A CHIP that will automatically create hundreds of cloned embryos at a time is being developed by a Californian biotech company, New Scientist has learned.

If it lives up to its promise, the chip should help make cloning cheap and easy enough for companies to mass-produce identical copies of the best milk or meat producing animals for farmers. It might even be used for cloning human embryos.

The chip automates the laborious process of nuclear transfer, the key step in cloning. At present it takes hours of painstaking work with a microscope to remove the nucleus of an egg cell and replace it by fusing the denucleated egg with another cell.

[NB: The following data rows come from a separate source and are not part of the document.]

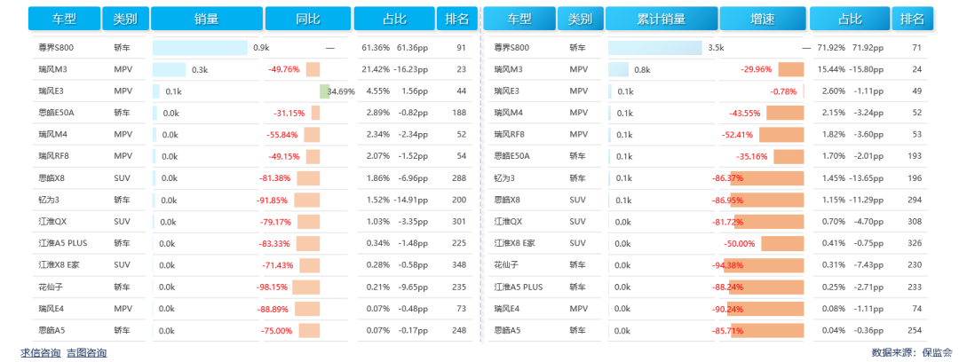Click the 3.5k cumulative sales bar
This screenshot has width=959, height=362.
click(x=655, y=48)
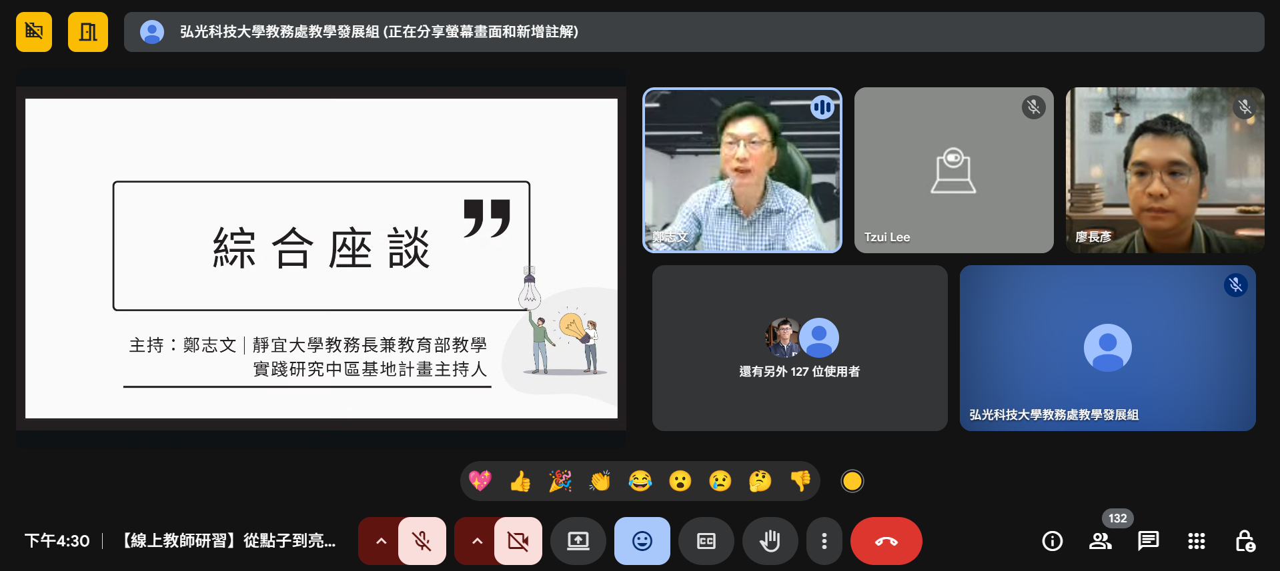Show the participants list with 132 people
This screenshot has height=571, width=1280.
(1100, 541)
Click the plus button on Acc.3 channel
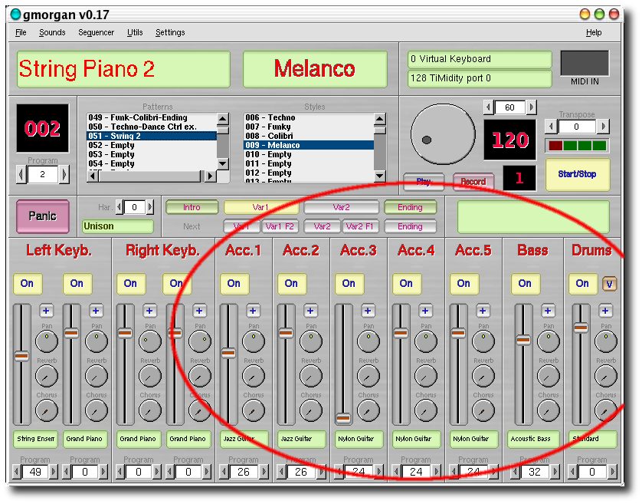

"If somebody's got something like that, obviously it would make everybody's life easier," says Tanja Dominko of Advanced Cell Technology, the Massachusetts company that caused a stir late last year when it announced that it had created cloned human embryos.

In animals, cloning is still very wasteful. At best, around half of cloned embryos develop to the point where they can be implanted, and only a tenth of these survive to birth. Often more than a hundred nuclear transfers must be carried out to create a single clone.

Scientists usually start with a batch of 150 eggs, and denucleate them one at a time before moving on to the next step. That means eggs can be left sitting around for several hours, a delay that may reduce success rates.

But the nuclear transfer array developed at Aegen Biosciences, by the company's founders Richard Kuo and Gregory Baxter, could handle hundreds or even thousands of eggs at once. Kuo says they can routinely denucleate 30 to 50 sea urchin eggs at a time. They plan to start testing cow eggs in the next few weeks.

The prototype is a thin silicon slice a few centimetres across etched with hundreds of tiny wells, one for each egg. The trick is to spin the chip in a centrifuge, forcing the eggs' dense nuclei through a small hole at the bottom of each well. About 90 per cent of the eggs can be successfully denucleated this way, Kuo says.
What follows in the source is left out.